How big is fantasy sports beyond participant numbers? The Times says, "Professional leagues like the National Basketball Association and Major League Baseball have invested in fantasy sports companies, as have businesses like Comcast, Fox and Google. Football teams like the New England Patriots and the Jacksonville Jaguars have set up cocktail lounges in their stadiums where fans can play fantasy sports."
The Times opines that 1) fantasy sports betting opens the door to legalize sports betting, and 2) it may be just as addictive as other forms of gambling, there just haven't been enough studies on it yet.
That'll be some rabbit Ballard and partners pull out of their hat if they score on this one.
Gambling and sports law attorney Daniel Wallach with the Fort Lauderdalefirm Becker & Poliakoff, told World Casino News, the increasing growth and revenue of the industry invites scrutiny. He warns, “As more money flows into fantasy sports and the character of the games begin to more closely resemble gambling (rather than an informal social game), the risk of a criminal prosecution heightens. As unlikely as that may seem to many, all it takes is one aggressive prosecutor or attorney general to jeopardize Florida’s lucrative and established fantasy sports market.”
Then there's that "ancient" opinion written in 1991 by the Florida attorney general of the day, Bob Butterworth. It concludes a fantasy football league that charged a $100 fee to join, and distributed the pot to winners would constitute illegal gambling in Florida. Old as it is, it's a law legislators will have to contend with.
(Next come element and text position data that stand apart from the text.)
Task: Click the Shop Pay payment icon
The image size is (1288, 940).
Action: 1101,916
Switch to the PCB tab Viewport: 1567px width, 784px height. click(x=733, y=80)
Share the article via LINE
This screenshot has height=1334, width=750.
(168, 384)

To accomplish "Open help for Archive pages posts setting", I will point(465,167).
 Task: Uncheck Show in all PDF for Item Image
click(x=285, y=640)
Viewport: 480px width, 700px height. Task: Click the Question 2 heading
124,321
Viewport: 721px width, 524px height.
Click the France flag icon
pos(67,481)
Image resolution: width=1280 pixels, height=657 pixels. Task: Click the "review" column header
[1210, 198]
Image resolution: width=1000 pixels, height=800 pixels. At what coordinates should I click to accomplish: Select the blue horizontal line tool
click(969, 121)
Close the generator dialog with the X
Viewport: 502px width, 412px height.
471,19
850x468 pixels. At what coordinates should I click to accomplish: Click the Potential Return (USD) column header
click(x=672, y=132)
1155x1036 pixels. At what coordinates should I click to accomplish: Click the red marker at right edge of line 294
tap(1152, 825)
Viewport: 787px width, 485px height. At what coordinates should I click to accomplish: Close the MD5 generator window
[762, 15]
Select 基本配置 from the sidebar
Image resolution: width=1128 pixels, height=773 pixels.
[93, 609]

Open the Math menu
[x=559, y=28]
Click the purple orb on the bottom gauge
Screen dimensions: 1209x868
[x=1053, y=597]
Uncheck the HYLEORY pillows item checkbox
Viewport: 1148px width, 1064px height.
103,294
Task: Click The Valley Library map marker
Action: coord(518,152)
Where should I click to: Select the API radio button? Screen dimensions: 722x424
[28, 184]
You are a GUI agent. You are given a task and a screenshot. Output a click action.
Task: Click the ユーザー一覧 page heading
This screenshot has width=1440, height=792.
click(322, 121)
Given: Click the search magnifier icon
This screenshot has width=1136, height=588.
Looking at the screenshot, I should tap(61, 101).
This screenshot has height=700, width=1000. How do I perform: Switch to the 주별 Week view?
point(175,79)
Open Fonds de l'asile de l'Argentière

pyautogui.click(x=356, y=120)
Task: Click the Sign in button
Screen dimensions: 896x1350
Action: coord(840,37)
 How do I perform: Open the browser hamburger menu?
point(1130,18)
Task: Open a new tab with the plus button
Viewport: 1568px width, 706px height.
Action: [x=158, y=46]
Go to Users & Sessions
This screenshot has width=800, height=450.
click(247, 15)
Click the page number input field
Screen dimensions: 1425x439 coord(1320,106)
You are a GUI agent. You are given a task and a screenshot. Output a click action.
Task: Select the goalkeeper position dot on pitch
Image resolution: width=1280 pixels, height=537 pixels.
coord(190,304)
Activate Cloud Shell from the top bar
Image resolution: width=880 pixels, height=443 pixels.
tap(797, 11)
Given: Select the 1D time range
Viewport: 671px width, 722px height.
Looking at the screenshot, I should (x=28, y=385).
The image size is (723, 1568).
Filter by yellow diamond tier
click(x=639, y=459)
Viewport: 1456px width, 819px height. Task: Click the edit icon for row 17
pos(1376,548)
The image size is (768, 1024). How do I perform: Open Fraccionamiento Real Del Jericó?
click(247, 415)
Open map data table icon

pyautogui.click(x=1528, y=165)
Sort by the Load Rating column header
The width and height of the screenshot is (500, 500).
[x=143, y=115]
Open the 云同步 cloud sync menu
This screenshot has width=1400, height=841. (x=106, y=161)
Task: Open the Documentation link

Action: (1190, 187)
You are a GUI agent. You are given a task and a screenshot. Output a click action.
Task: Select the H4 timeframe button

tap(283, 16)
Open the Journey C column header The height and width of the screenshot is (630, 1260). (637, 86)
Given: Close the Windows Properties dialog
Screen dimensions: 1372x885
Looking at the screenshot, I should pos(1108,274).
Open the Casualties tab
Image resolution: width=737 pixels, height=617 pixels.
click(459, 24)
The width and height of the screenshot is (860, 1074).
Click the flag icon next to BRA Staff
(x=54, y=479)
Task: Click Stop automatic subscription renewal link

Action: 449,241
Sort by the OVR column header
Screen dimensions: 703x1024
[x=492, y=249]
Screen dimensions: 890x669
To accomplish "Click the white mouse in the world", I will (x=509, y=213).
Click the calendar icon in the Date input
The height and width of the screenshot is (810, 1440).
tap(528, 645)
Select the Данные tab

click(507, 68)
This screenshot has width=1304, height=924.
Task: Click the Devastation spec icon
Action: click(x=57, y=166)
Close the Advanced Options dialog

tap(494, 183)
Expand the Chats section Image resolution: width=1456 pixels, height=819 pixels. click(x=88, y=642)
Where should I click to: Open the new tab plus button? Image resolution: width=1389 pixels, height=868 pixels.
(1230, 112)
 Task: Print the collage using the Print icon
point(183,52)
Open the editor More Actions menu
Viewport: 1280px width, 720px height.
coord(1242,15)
The FSTA estimates that 3 million Florida residents participate in either DFS or traditional fantasy football leagues operated by FanDuel and DraftKings, which, by the way, often have big money at stake.
Jason Robins of DraftKings, appearing last week at a casino trade show in Las Vegas, said he looks on the bright side of appealing to the Florida Legislature. There should be no confusing his operation for a casino’s, he said. He explained his industry is much more likely to attract customers who play chess and the stock market than people who make bets at sports books. “It’s really the same type of person who, on the game side, likes chess,” Robins said. “It isn’t that different from the stock market.”
I know there are members of the Florida Legislature right now who play fantasy sports regularly. And I suspect there are a few -- I don't know for sure, but I could name a few lawmakers I suspect will be dead opposed to any bill that makes fantasy sports legal tender in the state of Florida.
For us watching from the stands, I predict this next Florida gaming chapter is going to be epic.